>> BEGIN Records for the exercise

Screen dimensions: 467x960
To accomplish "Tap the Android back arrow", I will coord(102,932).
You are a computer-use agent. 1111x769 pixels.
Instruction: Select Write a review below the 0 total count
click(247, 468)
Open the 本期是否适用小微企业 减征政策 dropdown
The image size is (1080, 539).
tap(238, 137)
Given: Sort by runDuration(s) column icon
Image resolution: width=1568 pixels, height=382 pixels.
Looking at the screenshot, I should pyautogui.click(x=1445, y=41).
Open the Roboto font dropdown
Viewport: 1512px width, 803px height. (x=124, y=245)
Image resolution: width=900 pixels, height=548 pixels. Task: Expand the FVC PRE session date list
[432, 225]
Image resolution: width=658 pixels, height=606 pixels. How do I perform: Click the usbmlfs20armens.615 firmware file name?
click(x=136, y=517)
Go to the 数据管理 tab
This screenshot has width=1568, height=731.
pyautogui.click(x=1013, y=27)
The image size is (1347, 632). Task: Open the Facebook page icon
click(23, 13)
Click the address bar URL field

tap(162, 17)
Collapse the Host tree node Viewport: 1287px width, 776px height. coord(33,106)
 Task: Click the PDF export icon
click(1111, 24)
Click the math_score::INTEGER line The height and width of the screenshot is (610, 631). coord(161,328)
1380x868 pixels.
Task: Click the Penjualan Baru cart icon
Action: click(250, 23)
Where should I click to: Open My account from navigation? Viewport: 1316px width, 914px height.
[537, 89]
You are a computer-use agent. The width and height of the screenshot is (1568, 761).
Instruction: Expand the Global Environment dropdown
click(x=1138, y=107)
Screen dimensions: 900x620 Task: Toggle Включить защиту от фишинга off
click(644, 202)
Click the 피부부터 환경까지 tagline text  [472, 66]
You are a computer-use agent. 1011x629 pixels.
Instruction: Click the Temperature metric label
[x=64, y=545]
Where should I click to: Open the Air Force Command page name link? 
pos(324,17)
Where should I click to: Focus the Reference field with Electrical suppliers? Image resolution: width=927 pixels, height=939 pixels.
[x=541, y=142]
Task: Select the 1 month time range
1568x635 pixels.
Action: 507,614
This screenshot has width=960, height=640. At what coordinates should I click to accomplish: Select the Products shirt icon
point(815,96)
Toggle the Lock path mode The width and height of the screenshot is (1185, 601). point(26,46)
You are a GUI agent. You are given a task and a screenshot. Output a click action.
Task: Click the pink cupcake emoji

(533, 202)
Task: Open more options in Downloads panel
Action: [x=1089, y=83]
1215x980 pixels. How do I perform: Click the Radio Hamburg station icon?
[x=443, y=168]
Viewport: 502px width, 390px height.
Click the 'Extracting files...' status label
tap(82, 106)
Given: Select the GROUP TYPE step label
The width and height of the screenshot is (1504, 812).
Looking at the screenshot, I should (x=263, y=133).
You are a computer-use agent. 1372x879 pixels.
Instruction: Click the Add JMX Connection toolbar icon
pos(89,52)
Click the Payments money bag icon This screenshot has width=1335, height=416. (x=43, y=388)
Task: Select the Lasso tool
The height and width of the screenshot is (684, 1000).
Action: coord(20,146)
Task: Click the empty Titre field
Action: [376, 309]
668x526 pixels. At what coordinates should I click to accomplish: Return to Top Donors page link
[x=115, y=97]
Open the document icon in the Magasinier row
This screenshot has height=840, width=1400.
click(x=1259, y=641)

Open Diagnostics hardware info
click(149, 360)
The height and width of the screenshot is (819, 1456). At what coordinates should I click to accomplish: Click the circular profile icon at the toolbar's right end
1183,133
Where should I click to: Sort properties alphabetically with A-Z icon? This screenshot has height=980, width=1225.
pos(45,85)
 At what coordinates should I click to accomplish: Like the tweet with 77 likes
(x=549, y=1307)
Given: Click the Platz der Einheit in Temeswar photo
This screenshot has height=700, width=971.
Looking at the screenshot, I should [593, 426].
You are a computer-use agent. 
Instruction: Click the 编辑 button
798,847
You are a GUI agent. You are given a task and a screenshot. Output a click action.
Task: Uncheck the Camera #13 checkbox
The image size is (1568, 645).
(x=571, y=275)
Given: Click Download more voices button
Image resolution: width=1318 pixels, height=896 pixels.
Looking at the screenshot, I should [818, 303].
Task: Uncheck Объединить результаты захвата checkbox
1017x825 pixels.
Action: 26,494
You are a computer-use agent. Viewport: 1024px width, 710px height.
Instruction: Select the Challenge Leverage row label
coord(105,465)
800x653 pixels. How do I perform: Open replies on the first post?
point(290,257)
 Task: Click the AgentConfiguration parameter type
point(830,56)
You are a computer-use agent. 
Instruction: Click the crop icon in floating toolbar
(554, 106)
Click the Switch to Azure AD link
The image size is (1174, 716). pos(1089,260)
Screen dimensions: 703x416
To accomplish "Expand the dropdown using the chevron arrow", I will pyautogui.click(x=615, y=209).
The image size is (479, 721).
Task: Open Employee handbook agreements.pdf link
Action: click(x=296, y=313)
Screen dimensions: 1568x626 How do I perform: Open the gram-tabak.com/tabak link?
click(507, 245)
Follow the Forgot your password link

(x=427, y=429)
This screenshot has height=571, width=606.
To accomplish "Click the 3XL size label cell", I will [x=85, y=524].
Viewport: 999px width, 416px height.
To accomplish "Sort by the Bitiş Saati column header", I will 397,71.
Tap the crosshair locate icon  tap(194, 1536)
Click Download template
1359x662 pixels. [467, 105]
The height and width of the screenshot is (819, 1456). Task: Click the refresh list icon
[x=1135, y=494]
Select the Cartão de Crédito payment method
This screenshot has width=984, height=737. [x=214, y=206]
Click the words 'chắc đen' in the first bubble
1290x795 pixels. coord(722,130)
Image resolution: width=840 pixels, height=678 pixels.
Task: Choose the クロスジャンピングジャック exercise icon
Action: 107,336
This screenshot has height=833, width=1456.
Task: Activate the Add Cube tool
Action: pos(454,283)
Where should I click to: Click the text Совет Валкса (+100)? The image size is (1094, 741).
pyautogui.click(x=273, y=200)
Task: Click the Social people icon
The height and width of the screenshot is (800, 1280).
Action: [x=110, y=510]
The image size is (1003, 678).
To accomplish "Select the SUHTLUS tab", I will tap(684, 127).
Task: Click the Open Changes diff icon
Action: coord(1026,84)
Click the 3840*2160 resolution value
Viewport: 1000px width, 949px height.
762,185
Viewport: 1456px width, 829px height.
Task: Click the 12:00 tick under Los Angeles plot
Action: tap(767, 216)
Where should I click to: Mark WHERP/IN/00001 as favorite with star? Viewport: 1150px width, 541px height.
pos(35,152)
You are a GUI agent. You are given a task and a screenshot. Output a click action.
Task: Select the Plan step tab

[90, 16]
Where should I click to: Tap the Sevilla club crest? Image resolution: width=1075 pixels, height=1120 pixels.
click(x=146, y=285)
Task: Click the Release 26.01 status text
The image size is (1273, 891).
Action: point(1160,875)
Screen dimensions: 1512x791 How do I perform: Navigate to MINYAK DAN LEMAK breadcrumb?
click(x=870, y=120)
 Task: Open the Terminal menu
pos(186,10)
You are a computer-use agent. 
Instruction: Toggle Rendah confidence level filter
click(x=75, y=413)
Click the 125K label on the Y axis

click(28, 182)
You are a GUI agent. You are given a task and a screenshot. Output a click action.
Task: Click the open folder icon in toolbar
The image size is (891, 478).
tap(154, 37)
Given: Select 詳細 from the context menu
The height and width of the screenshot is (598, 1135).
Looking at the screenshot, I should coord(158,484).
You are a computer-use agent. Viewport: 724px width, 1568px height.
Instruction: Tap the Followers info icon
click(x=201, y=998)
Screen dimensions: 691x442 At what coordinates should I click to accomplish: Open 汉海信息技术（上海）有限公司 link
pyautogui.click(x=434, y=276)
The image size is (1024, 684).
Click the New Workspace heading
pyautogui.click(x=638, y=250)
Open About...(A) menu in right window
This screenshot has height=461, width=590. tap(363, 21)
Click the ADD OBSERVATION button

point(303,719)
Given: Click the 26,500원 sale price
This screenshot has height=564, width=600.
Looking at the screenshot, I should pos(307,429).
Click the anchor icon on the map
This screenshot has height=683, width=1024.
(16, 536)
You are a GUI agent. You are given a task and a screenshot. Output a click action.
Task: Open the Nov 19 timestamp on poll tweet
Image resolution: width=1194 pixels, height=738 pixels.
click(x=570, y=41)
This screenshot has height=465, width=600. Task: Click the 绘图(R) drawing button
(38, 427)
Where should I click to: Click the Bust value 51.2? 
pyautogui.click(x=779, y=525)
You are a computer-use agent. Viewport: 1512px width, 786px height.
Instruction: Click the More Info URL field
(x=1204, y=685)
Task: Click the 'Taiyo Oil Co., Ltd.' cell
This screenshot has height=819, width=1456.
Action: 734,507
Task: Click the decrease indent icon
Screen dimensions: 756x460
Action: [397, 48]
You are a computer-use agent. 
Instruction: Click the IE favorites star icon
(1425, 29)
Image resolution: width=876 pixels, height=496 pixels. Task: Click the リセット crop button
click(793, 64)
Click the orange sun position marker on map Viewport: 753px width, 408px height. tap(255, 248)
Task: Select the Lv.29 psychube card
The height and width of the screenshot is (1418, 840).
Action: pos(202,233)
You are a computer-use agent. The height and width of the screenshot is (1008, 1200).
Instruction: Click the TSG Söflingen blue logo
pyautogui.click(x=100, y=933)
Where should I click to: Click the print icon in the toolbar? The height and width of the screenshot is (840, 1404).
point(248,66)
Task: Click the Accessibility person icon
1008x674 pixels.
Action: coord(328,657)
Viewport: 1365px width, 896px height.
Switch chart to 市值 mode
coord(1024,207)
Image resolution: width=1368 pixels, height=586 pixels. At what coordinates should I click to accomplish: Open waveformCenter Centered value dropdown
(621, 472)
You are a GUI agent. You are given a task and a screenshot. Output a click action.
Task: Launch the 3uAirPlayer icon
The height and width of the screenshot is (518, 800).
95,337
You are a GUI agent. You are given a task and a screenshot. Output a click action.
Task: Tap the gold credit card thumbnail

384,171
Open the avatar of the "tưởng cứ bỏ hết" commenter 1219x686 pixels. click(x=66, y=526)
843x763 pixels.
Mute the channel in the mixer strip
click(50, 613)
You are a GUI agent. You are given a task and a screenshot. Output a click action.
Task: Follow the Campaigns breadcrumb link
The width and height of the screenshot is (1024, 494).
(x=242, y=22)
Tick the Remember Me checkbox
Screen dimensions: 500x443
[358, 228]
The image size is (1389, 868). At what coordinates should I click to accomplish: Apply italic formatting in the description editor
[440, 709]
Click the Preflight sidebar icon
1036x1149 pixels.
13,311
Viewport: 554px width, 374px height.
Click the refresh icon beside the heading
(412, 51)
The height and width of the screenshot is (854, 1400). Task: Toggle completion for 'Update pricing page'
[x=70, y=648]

>> END Records for the exercise

Rewrite the part of the data that opens with the line containing "Where should I click to: Sort" and closes with the line containing "(x=571, y=275)". Replace "tweet" with "post" and leave everything else unchanged.

Where should I click to: Sort properties alphabetically with A-Z icon? This screenshot has height=980, width=1225.
pos(45,85)
 At what coordinates should I click to accomplish: Like the post with 77 likes
(x=549, y=1307)
Given: Click the Platz der Einheit in Temeswar photo
This screenshot has height=700, width=971.
Looking at the screenshot, I should [593, 426].
You are a computer-use agent. 
Instruction: Click the 编辑 button
798,847
You are a GUI agent. You are given a task and a screenshot. Output a click action.
Task: Uncheck the Camera #13 checkbox
The image size is (1568, 645).
(x=571, y=275)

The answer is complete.